Required action >> Copy every line in the records below that contains the word "Expand".

Source data >>

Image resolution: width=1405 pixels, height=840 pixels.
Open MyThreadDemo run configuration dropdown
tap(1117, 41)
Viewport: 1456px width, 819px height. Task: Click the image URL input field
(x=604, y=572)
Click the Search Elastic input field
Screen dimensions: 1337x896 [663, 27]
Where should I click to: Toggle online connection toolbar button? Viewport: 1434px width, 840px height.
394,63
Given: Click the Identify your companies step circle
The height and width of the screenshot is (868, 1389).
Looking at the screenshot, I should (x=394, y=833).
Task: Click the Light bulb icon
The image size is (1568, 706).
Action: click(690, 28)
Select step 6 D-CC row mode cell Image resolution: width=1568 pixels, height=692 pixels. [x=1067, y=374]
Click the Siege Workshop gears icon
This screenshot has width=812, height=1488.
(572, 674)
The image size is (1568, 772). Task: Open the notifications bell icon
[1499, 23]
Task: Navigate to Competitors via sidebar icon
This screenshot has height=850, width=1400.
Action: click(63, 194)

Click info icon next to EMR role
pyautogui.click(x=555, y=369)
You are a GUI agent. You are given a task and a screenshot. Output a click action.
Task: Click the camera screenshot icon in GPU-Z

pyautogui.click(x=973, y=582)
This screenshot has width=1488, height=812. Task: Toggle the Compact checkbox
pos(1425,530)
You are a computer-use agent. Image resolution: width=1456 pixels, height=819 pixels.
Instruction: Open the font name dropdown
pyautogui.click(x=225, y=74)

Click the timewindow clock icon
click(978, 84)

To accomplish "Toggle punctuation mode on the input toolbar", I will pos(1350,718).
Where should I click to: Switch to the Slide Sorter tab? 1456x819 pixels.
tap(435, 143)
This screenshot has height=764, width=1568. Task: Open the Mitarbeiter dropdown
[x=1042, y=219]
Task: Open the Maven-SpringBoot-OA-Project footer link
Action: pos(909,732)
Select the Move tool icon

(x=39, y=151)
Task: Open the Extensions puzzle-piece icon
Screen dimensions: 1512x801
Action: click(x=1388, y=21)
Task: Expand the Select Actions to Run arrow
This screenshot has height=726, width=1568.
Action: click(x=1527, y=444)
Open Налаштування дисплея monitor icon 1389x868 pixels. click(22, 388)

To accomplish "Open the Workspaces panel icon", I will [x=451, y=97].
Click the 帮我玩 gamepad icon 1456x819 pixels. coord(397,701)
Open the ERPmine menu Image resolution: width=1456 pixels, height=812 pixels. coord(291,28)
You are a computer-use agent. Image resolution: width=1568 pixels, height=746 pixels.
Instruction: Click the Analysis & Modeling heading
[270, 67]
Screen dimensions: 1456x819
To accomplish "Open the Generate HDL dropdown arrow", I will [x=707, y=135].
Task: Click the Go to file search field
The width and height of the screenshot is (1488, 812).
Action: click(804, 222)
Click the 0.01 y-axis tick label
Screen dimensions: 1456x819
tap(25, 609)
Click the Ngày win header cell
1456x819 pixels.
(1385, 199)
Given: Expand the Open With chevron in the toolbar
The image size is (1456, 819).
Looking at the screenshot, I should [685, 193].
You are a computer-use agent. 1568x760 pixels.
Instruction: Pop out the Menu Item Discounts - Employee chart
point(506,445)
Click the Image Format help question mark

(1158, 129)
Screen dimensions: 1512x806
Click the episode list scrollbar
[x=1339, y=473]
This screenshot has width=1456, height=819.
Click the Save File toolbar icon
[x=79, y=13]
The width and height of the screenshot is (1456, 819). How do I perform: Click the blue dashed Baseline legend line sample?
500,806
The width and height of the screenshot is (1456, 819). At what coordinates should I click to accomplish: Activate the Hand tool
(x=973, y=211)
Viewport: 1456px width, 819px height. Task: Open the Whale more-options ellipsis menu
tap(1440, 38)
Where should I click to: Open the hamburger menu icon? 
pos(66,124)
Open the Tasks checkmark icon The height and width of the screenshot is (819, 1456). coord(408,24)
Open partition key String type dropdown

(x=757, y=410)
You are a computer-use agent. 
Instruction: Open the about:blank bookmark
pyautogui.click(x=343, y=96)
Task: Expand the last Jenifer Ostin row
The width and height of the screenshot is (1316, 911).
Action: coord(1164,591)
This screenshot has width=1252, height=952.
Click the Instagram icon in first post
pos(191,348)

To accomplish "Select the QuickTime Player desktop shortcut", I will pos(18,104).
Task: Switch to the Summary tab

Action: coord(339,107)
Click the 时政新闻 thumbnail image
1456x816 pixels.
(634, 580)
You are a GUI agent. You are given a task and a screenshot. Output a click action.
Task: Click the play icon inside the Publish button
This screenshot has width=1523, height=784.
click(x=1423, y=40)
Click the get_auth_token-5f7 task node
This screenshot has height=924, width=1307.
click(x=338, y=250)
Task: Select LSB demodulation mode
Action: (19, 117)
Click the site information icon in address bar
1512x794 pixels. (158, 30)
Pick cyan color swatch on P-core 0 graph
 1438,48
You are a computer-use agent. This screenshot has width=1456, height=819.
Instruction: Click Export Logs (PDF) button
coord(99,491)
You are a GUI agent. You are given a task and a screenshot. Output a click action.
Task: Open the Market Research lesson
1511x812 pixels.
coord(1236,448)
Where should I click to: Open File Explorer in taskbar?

Task response >>
Task: Expand the Select Actions to Run arrow
Given: Expand the Open With chevron in the toolbar
Task: Expand the last Jenifer Ostin row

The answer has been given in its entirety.